— START —
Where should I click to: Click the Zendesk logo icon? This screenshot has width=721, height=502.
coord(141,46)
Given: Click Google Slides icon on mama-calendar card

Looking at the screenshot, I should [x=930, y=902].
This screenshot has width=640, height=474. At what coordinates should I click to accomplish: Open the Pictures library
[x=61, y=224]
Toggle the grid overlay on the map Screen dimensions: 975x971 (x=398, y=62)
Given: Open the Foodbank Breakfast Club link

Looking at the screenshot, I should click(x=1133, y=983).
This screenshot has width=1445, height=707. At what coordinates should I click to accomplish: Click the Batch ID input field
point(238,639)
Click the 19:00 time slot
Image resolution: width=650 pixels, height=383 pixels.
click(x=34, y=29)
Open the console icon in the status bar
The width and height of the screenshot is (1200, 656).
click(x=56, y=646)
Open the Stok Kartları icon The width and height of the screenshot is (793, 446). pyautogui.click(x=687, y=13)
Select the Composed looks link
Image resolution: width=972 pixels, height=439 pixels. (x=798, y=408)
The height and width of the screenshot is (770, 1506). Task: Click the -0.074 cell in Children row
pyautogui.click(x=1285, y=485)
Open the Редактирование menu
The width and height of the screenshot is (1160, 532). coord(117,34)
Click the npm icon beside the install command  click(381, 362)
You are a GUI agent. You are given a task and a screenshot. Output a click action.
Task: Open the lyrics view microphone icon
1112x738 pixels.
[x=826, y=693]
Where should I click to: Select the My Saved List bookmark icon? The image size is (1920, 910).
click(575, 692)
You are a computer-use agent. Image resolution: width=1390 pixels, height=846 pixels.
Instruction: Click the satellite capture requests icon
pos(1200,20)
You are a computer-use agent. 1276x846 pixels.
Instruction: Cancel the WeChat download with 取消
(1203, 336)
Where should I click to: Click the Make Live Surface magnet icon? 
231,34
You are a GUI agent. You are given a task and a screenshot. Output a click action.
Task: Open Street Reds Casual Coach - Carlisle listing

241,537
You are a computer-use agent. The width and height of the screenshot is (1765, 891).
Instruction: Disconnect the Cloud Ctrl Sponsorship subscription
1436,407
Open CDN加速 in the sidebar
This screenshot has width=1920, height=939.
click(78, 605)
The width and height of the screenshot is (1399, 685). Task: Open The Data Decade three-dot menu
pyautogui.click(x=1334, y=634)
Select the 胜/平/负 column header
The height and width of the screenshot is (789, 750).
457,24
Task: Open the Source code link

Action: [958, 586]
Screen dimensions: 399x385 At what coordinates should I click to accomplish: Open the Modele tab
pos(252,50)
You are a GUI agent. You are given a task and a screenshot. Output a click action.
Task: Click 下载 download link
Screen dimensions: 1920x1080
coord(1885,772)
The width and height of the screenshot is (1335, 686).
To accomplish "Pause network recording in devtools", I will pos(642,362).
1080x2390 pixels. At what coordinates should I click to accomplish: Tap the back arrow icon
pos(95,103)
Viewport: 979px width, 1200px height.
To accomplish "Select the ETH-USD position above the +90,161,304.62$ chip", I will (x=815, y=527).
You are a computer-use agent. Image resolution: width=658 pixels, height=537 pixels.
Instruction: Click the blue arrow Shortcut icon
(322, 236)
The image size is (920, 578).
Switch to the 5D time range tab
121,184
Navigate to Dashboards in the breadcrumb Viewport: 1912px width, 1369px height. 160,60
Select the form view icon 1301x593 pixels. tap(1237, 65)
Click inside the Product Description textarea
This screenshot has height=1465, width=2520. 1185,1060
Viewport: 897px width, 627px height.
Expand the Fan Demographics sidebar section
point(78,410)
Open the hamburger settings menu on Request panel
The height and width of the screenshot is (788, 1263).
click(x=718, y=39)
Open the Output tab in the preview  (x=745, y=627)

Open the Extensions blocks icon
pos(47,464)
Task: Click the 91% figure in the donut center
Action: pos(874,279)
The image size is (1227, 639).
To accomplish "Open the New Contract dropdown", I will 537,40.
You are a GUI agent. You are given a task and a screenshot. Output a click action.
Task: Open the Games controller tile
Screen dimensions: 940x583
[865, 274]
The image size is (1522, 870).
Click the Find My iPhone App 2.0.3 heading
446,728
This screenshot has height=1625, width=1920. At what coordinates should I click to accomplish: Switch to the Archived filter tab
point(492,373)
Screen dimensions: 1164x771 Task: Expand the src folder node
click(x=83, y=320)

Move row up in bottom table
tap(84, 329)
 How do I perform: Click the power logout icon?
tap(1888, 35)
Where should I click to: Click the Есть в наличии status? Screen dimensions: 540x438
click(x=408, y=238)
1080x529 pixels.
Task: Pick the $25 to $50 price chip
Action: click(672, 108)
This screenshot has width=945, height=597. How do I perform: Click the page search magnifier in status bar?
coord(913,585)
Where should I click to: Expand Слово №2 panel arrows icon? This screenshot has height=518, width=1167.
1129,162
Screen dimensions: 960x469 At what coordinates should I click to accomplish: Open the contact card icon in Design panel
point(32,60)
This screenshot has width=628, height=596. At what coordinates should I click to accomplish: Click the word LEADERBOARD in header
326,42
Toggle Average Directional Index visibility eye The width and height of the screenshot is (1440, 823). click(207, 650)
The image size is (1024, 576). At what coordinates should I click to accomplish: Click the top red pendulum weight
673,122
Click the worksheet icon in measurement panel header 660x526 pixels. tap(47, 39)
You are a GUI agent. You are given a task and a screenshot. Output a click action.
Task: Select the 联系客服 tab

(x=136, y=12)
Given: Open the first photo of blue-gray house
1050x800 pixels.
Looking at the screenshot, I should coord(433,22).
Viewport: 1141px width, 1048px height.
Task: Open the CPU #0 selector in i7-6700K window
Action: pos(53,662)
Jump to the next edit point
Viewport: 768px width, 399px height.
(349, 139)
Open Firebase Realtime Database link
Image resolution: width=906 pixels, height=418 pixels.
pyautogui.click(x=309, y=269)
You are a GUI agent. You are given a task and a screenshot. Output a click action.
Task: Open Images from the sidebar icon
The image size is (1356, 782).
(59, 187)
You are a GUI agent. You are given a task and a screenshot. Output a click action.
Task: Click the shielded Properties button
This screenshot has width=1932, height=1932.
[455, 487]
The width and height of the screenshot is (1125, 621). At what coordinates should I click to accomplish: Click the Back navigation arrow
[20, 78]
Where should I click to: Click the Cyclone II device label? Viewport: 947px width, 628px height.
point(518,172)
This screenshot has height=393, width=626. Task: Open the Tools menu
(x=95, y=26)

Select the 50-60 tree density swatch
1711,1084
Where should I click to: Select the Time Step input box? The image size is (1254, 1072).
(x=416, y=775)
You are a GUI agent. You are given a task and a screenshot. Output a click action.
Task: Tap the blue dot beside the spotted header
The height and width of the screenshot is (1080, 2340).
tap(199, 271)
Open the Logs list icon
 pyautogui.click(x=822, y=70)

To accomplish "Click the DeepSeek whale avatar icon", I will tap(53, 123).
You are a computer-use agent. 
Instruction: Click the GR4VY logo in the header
— END —
Write out the lines above exactly as they appear, from the line containing "Select the 胜/平/负 column header" through the line containing "pos(252,50)".

Select the 胜/平/负 column header
The height and width of the screenshot is (789, 750).
457,24
Task: Open the Source code link

Action: [958, 586]
Screen dimensions: 399x385 At what coordinates should I click to accomplish: Open the Modele tab
pos(252,50)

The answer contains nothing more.